Lionel wandte sich ab. Ohne eine Silbe der Erwiderung lief er hinaus und lehnte den Kopf gegen die windumtobten Klippen; sein Gesicht war überströmt von Thränen.

»Laß ihn!« ermahnte Herr Neubert, als sein Sohn sogleich dem Freunde folgen wollte. »Laß ihn, Hermann! das Gute in ihm hat den Sieg behalten, ich wußte es wohl. Der arme Schelm, er ist von harten Schicksalsschlägen betroffen worden, das vergißt sich nicht so leicht.«

Unter dem Beistande Martins wurde nun die Brust des Verwundeten gewaschen und so gut es anging, verbunden, Frau Neubert trocknete ihm Haar und Gesicht, die nassen Kleider waren entfernt worden und durch ein paar Wolldecken ersetzt; so lag er denn mühsam atmend, mit geschlossenen Augen und ohne Bewusstsein da – der Verfolger in der Zufluchtsstätte der Verfolgten, bcschützt und gepflegt von denen, die er dem Verderben überliefern wollte.

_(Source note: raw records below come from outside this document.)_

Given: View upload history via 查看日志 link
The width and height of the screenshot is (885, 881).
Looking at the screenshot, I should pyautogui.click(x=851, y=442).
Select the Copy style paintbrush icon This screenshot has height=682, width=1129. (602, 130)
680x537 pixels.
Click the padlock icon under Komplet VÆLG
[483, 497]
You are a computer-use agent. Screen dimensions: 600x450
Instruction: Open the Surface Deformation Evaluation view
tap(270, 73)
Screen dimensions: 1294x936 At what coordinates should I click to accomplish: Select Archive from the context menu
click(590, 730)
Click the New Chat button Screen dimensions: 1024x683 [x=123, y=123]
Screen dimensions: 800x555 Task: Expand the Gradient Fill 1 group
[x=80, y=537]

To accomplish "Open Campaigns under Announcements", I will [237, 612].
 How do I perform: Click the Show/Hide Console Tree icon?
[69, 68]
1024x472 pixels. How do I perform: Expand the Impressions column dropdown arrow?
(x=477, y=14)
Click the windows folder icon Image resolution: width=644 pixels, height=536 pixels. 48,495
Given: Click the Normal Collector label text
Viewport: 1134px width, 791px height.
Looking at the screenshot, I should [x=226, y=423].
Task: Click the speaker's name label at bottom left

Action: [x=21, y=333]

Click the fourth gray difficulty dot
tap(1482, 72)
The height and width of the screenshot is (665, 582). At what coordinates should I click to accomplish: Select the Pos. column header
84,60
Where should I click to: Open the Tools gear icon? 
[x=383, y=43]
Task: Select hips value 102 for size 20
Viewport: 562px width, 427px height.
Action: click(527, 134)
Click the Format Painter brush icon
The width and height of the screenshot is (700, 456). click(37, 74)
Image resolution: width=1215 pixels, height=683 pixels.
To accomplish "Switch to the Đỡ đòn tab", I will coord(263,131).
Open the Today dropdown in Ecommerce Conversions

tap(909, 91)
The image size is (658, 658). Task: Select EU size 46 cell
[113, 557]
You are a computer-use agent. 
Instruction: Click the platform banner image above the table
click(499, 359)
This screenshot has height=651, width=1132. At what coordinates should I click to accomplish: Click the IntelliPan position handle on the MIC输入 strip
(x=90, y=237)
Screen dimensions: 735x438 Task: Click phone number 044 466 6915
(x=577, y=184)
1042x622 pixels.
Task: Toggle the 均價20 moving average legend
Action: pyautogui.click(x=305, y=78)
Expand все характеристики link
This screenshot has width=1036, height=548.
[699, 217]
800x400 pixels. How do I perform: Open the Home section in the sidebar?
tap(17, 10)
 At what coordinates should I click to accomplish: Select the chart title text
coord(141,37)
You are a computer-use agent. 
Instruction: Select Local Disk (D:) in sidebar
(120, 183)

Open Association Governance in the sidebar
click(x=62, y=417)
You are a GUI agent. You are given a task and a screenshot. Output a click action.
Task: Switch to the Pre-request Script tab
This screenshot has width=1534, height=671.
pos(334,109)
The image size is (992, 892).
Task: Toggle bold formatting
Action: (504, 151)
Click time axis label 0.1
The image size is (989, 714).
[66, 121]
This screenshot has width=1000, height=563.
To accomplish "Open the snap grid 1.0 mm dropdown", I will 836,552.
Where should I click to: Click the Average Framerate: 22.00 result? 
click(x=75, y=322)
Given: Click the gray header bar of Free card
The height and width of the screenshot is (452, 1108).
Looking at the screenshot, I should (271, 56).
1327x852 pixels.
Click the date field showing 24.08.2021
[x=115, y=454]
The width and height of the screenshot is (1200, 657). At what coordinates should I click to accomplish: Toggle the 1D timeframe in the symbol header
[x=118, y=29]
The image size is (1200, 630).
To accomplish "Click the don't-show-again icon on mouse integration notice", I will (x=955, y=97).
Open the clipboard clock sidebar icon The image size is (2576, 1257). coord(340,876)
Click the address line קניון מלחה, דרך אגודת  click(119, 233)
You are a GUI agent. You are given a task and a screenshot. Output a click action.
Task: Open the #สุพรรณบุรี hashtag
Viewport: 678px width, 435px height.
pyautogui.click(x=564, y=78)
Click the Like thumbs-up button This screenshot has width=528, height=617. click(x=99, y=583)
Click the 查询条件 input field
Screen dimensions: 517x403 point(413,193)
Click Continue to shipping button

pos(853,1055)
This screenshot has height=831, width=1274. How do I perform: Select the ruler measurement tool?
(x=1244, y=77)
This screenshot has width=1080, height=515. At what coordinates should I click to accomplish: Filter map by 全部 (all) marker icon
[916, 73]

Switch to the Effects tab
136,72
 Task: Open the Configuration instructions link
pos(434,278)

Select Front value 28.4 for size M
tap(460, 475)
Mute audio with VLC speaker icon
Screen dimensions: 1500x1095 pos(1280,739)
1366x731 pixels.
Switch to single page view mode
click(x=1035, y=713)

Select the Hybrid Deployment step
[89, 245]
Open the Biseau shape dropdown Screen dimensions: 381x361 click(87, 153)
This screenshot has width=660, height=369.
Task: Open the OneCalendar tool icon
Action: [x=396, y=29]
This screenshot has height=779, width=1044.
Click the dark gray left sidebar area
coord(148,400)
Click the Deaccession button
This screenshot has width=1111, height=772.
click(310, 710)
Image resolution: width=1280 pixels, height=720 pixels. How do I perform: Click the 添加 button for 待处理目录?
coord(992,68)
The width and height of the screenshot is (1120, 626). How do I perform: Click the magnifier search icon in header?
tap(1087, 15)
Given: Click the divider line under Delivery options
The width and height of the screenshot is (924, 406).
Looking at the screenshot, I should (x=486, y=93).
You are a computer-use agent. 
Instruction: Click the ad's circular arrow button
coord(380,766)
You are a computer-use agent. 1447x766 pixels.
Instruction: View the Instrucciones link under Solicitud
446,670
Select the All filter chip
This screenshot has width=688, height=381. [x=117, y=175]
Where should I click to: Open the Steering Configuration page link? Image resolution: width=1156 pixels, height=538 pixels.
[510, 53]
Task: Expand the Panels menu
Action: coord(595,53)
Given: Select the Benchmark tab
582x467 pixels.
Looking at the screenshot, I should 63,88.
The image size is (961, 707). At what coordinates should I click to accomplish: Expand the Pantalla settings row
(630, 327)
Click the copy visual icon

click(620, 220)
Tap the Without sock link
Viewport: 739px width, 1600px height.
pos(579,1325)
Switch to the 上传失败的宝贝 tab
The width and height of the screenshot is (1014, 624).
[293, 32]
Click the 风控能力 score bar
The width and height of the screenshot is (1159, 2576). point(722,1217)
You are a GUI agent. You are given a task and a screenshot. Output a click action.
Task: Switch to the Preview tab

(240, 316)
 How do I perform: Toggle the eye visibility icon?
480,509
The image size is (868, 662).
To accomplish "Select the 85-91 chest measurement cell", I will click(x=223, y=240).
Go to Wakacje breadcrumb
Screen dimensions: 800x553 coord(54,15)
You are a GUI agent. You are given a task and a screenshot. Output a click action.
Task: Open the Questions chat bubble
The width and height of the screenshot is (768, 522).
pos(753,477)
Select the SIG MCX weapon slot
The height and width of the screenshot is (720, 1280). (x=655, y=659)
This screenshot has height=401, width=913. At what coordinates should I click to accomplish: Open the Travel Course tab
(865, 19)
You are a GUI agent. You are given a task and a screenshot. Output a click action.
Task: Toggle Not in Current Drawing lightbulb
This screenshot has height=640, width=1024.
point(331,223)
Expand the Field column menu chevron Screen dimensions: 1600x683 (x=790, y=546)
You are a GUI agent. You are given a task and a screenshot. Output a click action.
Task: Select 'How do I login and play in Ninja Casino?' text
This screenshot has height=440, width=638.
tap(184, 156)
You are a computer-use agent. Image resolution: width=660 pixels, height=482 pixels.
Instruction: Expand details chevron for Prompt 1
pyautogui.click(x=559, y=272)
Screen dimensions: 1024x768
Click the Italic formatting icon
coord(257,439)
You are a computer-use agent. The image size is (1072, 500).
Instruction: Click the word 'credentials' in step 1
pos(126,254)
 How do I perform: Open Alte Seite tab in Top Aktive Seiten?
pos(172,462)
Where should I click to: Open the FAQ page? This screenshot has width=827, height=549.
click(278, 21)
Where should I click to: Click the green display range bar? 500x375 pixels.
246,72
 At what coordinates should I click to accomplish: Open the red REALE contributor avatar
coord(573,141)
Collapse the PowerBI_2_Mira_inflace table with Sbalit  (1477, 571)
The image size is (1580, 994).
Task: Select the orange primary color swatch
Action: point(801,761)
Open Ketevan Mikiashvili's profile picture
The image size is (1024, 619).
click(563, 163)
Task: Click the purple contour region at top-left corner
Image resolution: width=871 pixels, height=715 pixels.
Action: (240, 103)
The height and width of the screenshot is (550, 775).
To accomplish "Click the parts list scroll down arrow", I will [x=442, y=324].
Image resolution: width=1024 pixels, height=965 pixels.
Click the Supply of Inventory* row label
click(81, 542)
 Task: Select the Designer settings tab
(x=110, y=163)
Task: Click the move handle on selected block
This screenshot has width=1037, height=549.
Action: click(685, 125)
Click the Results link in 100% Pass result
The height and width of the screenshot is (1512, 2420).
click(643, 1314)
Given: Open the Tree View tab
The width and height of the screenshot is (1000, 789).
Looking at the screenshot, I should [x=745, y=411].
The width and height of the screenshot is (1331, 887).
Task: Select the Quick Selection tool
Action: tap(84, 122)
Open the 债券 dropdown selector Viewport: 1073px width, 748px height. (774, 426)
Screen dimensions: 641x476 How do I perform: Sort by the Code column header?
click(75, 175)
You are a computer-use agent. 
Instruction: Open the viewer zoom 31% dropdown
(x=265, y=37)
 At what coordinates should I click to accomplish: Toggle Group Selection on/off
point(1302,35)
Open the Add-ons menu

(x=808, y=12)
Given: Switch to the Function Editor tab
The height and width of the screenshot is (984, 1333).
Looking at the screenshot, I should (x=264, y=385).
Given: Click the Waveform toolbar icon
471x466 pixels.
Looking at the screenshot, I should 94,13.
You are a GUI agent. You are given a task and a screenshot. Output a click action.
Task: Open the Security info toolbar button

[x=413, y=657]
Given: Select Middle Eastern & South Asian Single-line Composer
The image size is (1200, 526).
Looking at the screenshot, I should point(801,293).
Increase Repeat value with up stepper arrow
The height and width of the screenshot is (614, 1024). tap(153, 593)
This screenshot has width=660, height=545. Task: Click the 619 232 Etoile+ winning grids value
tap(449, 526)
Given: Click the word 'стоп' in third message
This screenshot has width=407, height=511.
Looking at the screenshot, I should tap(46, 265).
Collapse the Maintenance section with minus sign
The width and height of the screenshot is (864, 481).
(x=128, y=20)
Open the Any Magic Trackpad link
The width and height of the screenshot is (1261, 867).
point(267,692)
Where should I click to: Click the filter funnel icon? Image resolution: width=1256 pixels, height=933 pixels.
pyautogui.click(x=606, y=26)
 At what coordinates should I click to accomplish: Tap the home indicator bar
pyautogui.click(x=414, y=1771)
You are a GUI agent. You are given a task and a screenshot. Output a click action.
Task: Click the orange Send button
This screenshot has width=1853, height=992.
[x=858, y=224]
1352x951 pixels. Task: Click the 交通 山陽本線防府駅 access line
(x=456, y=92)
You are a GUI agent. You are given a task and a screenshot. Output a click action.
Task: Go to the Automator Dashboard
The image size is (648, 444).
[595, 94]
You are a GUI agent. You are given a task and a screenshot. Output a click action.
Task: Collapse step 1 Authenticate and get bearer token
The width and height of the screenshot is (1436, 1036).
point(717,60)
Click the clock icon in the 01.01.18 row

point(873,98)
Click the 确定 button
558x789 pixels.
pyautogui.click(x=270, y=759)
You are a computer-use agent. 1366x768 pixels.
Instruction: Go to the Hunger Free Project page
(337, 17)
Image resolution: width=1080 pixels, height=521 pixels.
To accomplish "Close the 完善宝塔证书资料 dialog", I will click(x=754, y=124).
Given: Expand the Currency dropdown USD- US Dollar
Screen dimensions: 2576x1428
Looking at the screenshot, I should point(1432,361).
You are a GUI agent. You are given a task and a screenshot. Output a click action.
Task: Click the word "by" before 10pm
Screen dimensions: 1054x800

Bill kam von draußen herein und erzählte seufzend, daß die Gefahr sehr groß sei. »Die Strauchdiebe suchen zwischen den Klippen diesen Mann hier,« berichtete er. »Einer von ihnen hat ihn im Zorne über Bord geworfen, aus welchem Grunde jetzt ein lebhafter Streit entstanden ist. Die andern wollen nicht von hier fortgehen, bis sie den Leichnam gefunden haben.«

»Besitzen denn die Schufte ein Boot, Bill?«

»Zwei sogar, Sir! Morgen bei Tagesanbruch haben wir sie hier.«

»Das verhüte Gott!« sagte ernsten Tones der Kaufmann. »Aber welche Folgen auch daraus entstehen mögen, so werde ich es doch niemals bereuen, meinem Nächsten im Augenblick der dringendsten Gefahr beigestanden zu haben. Und dasselbe denkst du auch, nicht wahr, liebe Anna?«

Seine Frau nickte, obwohl ihr die großen Thränen über das Gesicht liefen. »Meine Kinder!« sagte sie, leise schluchzend, »meine Kinder!«

»Gott wird uns beistehen, Anna! Wer weiß, vielleicht kommt ein Schiff und vertreibt das der Räuber. Du mußt den Kopf oben behalten.«

Sie legte neue Wasserpolster auf die Stirn des Verwundeten; in einem Winkel auf den letzten noch übrigen Kissen schliefen die Kinder und auch Lionel kam wieder herein, ruhig, aber sehr blaß. Er und Herr Neubert drückten einander in stummem Verständnis die Hände, dann wählte jeder seinen Platz so gut es ging, das Licht wurde ausgelöscht, die Decke am Eingang weggenommen und so erwarteten die Versteckten in heimlicher Unruhe den Beginn des neuen Tages, der die Feinde hierher führen mußte.